Sunday, April 30, 2006

Samson's wife

I did not mean to catch
his eye - the young giant of Israel,
the young son of our enemy. He wore
practically nothing, his body
gleaming in the sun. Some of the women
called him beautiful, followed him,
offered him water in the heat
of the day. I didn't see it. I saw
his narrow eyes, I saw his cleverness.

When he came to ask my father
for me, I could feel
those clever eyes on me, reading
my bowed head, my
downcast face. You please me well,
he said, but I said nothing.

Seven days our wedding feast lasted.
On the first day, as the sun sank red
in the west, he stood and laid it out
for them; the riddle. Eater and meat,
strength and sweetness. Thirty of this,
thirty of that, if they could not answer.
He laughed to see their faces, and then took me
into his house.
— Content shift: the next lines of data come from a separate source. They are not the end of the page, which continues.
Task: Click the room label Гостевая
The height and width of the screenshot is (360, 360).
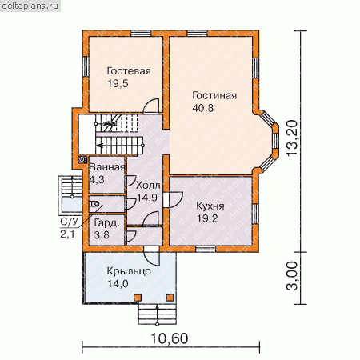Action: (129, 71)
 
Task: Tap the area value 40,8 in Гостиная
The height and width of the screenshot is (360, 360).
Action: (202, 108)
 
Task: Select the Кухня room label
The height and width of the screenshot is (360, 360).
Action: (210, 206)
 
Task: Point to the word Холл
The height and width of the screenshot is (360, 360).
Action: (148, 186)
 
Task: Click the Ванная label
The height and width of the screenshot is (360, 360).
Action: (106, 167)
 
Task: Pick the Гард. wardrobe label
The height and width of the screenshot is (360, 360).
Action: (106, 223)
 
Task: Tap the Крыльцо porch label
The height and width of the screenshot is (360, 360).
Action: (129, 271)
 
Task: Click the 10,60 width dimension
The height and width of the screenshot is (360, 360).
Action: (170, 338)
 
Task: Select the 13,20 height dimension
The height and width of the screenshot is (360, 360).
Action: (292, 138)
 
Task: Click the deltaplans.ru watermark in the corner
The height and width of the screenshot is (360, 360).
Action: (30, 6)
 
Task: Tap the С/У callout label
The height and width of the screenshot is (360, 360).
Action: (70, 222)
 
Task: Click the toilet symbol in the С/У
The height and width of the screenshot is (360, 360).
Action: (94, 204)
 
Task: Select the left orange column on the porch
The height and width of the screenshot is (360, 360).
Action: (138, 298)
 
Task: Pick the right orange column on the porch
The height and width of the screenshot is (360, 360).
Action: (170, 298)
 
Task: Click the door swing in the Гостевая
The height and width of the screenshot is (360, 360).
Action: (151, 105)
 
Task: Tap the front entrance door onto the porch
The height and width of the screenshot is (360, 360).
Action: (151, 256)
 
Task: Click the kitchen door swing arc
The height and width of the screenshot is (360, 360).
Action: (175, 199)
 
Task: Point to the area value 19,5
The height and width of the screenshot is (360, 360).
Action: (118, 83)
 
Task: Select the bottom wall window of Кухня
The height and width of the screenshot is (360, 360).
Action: (206, 249)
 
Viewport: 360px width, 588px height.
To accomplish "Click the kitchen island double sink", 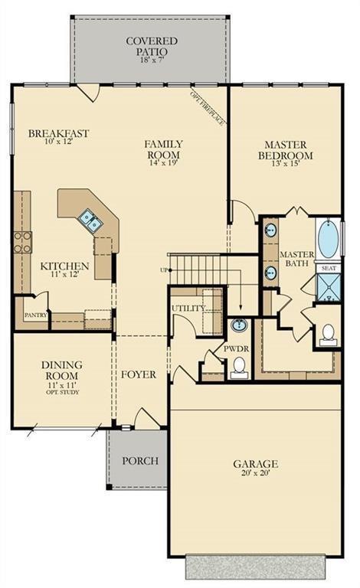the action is pyautogui.click(x=90, y=220).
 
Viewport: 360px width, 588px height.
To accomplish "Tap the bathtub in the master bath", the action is pyautogui.click(x=328, y=239).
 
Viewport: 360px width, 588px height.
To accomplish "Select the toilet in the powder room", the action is pyautogui.click(x=239, y=368).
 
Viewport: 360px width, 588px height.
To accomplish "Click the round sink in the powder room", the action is pyautogui.click(x=238, y=325).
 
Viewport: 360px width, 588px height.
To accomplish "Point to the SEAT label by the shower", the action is pyautogui.click(x=329, y=269).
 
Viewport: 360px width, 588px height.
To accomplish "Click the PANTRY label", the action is pyautogui.click(x=36, y=315).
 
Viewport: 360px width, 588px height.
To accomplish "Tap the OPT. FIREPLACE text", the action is pyautogui.click(x=208, y=108).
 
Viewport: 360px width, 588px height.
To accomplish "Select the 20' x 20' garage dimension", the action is pyautogui.click(x=256, y=473).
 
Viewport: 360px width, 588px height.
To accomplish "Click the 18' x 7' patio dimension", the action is pyautogui.click(x=152, y=60).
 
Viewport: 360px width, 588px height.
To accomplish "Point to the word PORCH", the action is pyautogui.click(x=140, y=460).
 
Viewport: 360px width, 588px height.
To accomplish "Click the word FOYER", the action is pyautogui.click(x=139, y=374).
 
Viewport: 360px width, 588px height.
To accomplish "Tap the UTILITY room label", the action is pyautogui.click(x=188, y=309).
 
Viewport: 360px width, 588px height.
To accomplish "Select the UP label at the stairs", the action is pyautogui.click(x=164, y=270).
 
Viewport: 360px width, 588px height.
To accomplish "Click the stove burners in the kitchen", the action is pyautogui.click(x=22, y=242).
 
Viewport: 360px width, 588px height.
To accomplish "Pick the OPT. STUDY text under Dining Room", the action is pyautogui.click(x=63, y=392).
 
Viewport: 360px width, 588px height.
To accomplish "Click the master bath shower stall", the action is pyautogui.click(x=328, y=287).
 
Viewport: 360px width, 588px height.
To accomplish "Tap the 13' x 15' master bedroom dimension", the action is pyautogui.click(x=286, y=163).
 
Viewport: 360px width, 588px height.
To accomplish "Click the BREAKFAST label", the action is pyautogui.click(x=58, y=133).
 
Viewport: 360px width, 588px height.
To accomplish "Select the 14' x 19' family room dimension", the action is pyautogui.click(x=163, y=163).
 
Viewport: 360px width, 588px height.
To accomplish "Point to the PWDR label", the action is pyautogui.click(x=236, y=348).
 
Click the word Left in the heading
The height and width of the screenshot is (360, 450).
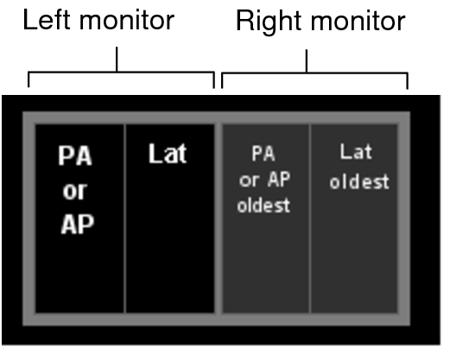click(47, 19)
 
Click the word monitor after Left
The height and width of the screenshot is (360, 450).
click(127, 20)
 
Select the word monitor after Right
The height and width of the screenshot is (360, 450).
click(358, 21)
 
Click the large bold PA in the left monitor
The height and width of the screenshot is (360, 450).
click(75, 155)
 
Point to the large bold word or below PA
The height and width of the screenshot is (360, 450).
click(75, 191)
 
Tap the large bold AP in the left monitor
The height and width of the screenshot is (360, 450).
click(78, 224)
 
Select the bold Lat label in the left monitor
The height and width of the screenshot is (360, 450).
click(168, 154)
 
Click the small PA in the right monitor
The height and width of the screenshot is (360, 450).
click(263, 154)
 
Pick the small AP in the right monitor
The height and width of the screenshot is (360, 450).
click(279, 180)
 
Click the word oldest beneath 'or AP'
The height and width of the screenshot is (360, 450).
click(263, 205)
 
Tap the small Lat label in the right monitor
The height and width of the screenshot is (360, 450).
click(356, 151)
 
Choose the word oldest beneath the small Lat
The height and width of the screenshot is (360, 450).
click(359, 181)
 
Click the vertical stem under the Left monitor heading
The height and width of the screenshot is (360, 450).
click(117, 60)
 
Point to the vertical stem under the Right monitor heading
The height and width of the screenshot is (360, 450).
click(307, 61)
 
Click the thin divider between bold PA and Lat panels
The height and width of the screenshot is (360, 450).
click(125, 218)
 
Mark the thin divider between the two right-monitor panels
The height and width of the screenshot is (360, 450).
click(310, 218)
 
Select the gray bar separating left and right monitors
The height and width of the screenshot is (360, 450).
click(219, 218)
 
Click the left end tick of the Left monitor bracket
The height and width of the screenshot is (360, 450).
click(29, 79)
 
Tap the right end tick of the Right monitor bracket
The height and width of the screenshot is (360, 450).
click(407, 81)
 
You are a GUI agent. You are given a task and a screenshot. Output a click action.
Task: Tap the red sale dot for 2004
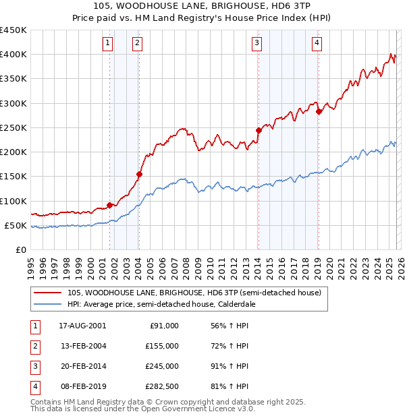pyautogui.click(x=139, y=174)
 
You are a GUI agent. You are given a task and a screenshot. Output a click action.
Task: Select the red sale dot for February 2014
pyautogui.click(x=259, y=130)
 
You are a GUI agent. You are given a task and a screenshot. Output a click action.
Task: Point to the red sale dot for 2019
pyautogui.click(x=318, y=112)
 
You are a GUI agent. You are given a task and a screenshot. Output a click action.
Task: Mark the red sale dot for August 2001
pyautogui.click(x=109, y=205)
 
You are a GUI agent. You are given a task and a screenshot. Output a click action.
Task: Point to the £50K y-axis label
pyautogui.click(x=16, y=225)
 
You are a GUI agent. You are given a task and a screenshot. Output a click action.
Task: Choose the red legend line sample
pyautogui.click(x=48, y=293)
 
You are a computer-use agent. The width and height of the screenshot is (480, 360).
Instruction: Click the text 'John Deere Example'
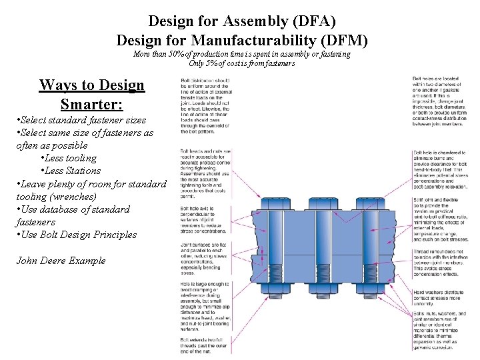pos(61,260)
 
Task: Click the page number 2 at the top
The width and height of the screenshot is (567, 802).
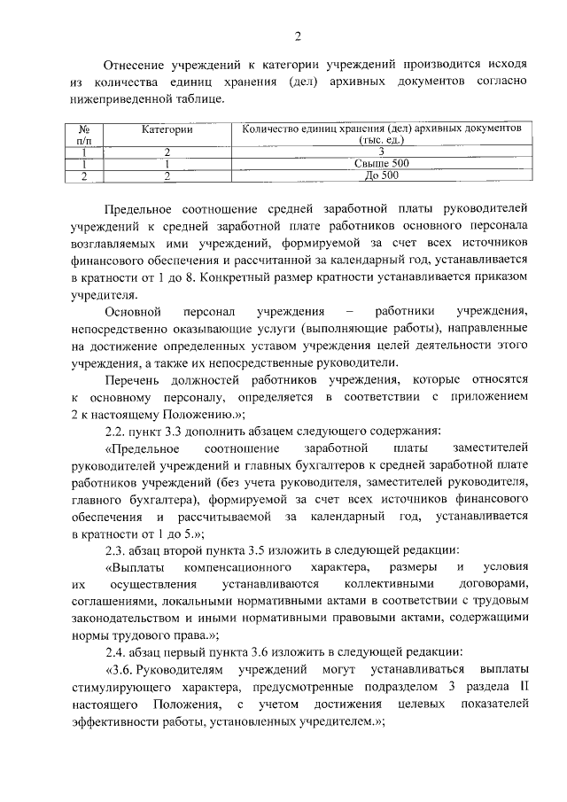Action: (x=299, y=35)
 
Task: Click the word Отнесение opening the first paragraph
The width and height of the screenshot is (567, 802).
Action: (x=136, y=65)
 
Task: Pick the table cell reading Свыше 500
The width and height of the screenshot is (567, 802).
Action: (x=382, y=163)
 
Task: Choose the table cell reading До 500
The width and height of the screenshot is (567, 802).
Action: (x=382, y=175)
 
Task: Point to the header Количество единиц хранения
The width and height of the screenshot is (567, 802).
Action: (x=382, y=129)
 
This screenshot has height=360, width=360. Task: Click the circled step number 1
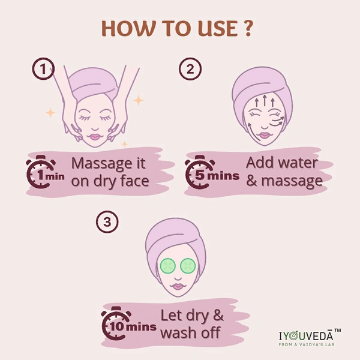point(43,68)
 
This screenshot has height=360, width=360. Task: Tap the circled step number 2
point(190,68)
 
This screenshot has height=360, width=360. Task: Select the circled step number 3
point(107,222)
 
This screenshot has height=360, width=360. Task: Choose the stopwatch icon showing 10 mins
point(116,323)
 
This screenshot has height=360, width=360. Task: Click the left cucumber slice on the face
point(168,266)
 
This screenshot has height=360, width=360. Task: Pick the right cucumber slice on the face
point(188,266)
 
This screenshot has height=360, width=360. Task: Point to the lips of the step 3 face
point(178,286)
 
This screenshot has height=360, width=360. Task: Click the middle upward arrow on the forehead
point(265,100)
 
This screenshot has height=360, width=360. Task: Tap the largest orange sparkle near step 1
point(139,100)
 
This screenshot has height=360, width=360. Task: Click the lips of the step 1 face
point(95,137)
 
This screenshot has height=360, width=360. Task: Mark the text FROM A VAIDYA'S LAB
point(307,344)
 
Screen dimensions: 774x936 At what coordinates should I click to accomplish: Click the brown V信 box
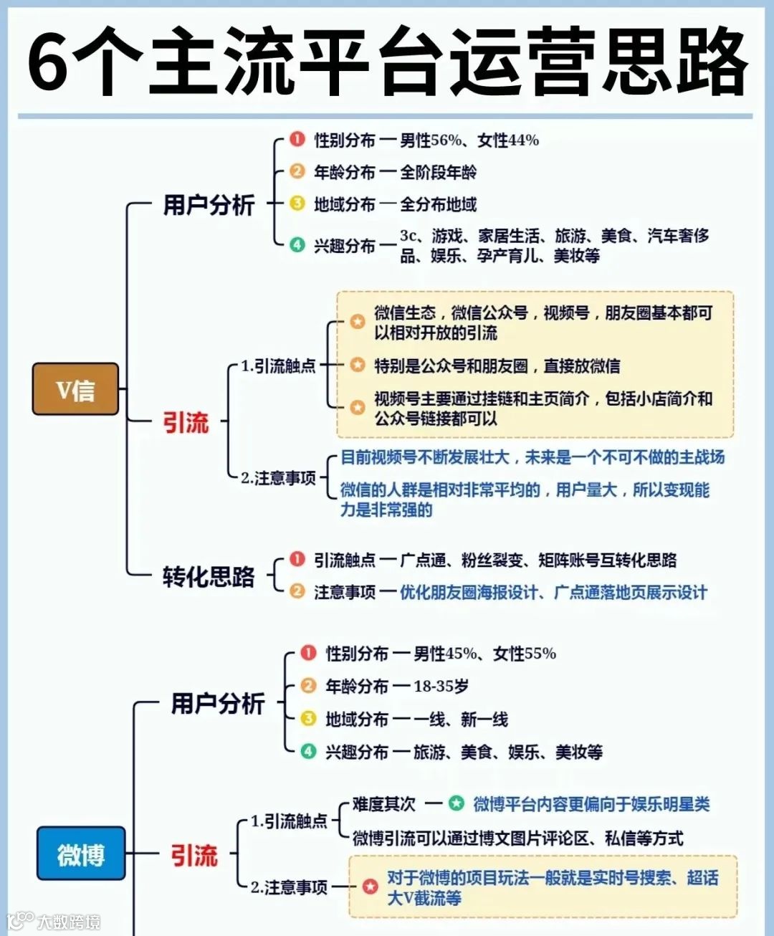tap(75, 389)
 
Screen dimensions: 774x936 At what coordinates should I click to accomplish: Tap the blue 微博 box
tap(81, 854)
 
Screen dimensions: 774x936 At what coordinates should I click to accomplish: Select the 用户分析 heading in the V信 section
tap(209, 205)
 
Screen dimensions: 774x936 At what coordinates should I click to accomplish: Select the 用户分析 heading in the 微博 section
tap(217, 703)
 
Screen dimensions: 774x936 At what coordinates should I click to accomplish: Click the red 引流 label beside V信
tap(186, 422)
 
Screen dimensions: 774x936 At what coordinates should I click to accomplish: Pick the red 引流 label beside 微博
tap(194, 855)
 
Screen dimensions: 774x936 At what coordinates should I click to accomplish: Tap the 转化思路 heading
tap(208, 576)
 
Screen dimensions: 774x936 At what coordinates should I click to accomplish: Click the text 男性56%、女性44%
tap(469, 140)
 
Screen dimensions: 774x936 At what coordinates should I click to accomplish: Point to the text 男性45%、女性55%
tap(484, 654)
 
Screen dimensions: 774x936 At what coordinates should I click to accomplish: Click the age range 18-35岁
tap(441, 687)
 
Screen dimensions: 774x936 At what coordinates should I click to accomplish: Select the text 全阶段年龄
tap(438, 173)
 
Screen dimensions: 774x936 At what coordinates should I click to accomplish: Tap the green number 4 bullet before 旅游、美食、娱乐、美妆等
tap(308, 751)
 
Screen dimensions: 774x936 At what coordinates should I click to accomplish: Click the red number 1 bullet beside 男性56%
tap(297, 139)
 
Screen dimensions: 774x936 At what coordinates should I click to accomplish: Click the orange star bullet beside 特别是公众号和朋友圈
tap(357, 365)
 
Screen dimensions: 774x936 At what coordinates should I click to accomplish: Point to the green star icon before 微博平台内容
tap(456, 803)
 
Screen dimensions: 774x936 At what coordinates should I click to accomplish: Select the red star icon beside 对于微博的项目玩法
tap(370, 887)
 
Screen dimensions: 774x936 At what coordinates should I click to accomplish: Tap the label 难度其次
tap(383, 804)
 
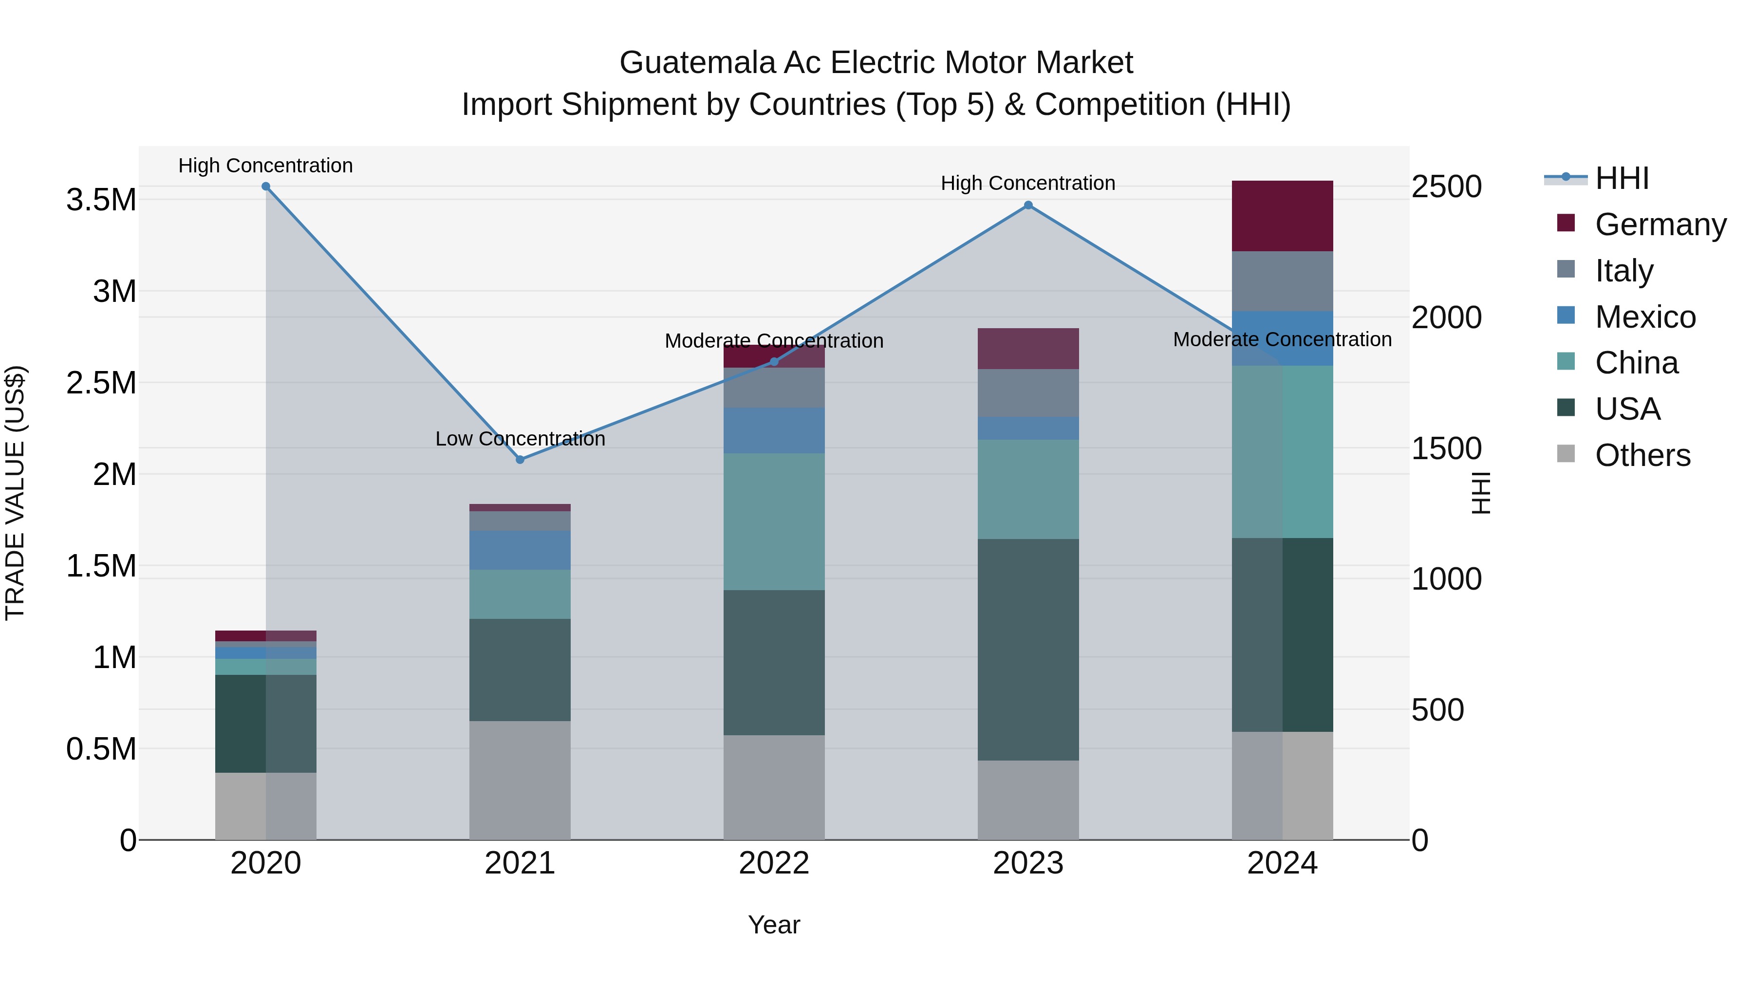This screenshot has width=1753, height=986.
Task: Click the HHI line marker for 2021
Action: click(520, 459)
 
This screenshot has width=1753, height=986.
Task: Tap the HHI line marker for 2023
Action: click(1028, 205)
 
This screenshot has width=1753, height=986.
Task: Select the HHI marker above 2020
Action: click(266, 186)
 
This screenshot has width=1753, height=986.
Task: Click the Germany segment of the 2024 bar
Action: click(1282, 216)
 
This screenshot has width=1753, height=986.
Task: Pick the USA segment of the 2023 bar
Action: click(1028, 650)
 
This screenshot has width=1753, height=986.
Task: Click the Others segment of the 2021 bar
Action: click(520, 780)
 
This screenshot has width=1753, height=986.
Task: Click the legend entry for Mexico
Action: click(1645, 317)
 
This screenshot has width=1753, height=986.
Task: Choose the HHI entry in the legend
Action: click(1622, 178)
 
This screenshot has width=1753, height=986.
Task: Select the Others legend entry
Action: click(1642, 455)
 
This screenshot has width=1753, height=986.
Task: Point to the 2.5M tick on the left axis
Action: click(101, 383)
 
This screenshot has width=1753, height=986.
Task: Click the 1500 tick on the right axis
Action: click(1446, 448)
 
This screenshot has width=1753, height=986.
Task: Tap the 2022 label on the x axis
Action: click(774, 863)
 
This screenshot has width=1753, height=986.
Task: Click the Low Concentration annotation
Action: click(520, 439)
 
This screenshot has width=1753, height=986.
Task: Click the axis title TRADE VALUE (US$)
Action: click(15, 493)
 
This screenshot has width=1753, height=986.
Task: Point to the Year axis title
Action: click(774, 925)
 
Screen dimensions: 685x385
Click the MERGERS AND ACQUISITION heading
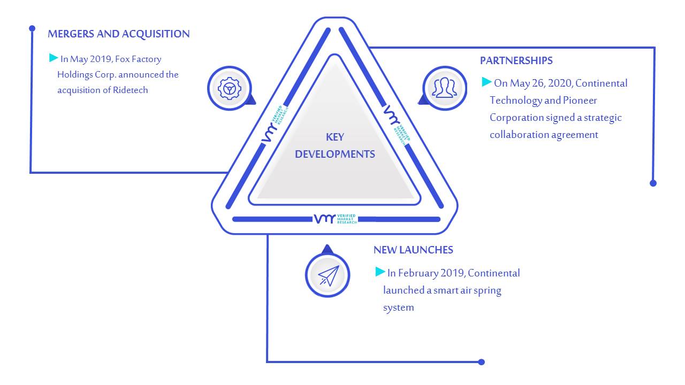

Meat, he said, working
above me, sweetness.

They caught me by the well
on the sixth day, their hands hard
and desperate. We have not the answer,
they said. You must get it from him.
He gave them no choice. They gave me
none. A blade, a clenched fist. My cousin
spat at my feet.

Women have no country. We go where
we must, we cleave to those who
protect us. Setting his meat before him
I saw that he would never keep them
from me. I saw, behind his cleverness,
his weakness. His eyes followed me still,
my limbs, my body. I cast down my hair,
bared my breasts. I lay upon him and then
I wept. Do not you love me? I asked him. Tell me
then your riddle's answer, clever my lord.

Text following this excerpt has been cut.